• _What is expected_
Return every line from the records below that has the word "entry".

• _Data extract_
-.-.-
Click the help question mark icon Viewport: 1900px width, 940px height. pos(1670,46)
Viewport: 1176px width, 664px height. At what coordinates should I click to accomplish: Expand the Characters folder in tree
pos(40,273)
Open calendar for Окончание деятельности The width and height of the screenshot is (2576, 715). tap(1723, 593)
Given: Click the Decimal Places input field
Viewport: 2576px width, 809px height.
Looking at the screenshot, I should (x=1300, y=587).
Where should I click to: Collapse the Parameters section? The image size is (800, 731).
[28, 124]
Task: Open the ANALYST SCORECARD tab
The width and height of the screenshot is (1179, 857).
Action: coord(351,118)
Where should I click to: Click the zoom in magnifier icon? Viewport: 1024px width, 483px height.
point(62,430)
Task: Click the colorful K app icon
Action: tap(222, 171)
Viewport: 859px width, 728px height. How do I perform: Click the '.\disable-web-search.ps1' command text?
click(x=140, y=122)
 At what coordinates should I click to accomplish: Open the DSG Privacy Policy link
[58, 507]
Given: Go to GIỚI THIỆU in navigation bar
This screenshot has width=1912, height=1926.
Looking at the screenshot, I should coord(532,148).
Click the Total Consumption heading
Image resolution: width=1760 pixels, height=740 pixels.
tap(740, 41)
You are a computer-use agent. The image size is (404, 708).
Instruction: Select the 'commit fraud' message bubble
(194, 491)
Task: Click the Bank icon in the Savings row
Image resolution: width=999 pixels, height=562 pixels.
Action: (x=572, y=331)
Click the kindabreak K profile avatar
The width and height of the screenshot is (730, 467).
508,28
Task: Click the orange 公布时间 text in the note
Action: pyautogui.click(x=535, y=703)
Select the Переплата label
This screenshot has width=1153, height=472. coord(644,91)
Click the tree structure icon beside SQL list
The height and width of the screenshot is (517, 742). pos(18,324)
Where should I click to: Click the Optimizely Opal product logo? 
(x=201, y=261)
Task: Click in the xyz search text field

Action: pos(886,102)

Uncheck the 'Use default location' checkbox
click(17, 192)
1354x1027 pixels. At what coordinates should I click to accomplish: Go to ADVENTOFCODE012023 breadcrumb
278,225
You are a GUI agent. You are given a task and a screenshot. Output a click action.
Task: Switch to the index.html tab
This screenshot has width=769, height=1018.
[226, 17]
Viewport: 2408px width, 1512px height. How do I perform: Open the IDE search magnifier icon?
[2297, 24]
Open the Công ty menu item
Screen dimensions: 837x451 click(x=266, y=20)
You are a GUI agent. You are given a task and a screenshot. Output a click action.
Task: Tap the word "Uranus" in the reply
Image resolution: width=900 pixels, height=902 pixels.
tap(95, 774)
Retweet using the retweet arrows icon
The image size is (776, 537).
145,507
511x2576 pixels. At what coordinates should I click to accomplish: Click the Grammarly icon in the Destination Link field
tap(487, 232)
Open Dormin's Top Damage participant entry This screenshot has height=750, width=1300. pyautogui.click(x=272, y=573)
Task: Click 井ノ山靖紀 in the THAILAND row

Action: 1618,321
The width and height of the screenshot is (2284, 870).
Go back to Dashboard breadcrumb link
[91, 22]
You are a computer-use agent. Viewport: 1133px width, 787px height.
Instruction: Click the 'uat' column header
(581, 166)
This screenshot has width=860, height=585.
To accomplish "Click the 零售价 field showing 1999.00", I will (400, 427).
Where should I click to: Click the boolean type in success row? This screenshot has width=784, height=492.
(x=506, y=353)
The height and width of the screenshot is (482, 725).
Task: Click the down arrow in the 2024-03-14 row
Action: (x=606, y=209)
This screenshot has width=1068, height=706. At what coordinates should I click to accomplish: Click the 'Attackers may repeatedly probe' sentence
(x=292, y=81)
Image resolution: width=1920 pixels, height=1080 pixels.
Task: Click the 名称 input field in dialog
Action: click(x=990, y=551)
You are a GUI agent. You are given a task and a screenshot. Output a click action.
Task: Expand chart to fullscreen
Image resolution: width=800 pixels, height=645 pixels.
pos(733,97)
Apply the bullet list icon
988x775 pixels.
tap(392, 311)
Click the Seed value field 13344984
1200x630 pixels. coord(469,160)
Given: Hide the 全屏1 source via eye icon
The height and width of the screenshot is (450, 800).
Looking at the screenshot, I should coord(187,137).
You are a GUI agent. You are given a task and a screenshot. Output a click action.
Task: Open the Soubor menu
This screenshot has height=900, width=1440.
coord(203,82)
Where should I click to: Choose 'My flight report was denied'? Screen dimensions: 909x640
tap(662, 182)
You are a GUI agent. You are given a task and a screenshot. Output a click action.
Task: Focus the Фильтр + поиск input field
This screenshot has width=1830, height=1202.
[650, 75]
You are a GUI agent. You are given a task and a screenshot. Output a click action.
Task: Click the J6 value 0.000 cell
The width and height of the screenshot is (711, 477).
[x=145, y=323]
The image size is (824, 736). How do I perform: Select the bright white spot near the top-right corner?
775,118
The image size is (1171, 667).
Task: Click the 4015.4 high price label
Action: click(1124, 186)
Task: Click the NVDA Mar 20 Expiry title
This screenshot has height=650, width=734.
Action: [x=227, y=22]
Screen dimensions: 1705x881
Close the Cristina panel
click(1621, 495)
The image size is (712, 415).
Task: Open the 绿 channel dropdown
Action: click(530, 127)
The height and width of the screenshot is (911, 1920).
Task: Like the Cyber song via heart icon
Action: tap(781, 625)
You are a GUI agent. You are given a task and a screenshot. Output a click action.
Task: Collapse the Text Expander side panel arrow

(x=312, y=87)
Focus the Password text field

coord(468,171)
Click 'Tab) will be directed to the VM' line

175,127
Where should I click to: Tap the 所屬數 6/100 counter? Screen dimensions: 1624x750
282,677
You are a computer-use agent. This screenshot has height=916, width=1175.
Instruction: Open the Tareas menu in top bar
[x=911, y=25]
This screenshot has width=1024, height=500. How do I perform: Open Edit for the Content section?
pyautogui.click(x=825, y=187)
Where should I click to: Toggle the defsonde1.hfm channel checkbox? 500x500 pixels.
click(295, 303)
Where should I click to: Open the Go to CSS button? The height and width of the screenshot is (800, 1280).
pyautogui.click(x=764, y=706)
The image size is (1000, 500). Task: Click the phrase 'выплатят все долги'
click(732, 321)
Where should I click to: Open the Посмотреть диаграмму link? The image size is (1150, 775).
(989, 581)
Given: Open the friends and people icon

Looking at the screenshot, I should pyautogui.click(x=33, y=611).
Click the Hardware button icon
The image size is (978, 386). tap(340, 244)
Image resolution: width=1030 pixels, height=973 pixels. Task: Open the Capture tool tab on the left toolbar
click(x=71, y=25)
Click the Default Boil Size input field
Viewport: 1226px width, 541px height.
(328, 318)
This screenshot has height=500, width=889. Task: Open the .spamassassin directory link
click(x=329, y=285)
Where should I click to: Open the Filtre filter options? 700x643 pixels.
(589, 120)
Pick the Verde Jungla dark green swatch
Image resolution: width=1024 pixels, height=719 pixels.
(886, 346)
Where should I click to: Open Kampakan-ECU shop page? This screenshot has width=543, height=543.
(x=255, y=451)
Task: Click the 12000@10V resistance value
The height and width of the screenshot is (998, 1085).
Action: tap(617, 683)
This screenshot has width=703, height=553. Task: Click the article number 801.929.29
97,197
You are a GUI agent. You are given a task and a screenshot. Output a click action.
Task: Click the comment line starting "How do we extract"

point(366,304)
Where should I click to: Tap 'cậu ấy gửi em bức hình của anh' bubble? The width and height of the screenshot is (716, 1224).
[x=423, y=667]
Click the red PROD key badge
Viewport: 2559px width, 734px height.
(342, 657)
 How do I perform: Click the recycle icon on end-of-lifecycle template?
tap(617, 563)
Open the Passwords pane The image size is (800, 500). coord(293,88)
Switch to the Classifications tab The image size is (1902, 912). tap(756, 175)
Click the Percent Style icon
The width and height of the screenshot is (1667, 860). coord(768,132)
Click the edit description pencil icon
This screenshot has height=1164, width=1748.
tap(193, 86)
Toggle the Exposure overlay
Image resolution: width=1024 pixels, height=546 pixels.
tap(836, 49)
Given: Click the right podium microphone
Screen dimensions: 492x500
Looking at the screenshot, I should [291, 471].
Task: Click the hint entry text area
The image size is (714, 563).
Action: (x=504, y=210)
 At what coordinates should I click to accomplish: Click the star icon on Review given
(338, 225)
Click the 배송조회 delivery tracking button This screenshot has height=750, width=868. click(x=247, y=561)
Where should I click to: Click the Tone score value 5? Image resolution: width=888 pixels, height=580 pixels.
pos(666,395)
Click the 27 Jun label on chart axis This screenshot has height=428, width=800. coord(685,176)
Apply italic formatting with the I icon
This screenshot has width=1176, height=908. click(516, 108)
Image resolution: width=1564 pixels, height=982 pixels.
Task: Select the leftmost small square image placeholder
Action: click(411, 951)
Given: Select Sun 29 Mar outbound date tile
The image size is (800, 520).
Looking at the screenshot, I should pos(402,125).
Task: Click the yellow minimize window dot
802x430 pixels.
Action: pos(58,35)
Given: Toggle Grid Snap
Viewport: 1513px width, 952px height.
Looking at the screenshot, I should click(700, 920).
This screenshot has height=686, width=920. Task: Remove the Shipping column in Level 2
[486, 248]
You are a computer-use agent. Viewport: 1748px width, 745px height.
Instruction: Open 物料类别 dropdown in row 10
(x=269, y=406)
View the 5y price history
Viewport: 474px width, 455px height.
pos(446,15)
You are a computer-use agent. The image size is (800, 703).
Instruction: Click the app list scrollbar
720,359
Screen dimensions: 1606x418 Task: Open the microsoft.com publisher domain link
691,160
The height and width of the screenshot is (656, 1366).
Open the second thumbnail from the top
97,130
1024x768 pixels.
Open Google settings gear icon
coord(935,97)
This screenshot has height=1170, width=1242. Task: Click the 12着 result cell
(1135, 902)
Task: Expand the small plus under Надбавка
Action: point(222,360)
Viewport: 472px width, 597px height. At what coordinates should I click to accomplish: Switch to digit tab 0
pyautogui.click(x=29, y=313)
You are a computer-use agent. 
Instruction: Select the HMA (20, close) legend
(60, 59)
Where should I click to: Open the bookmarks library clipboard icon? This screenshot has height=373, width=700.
-.-.-
• _Solution to this exercise_
Open Dormin's Top Damage participant entry This screenshot has height=750, width=1300. pyautogui.click(x=272, y=573)
Task: Click the hint entry text area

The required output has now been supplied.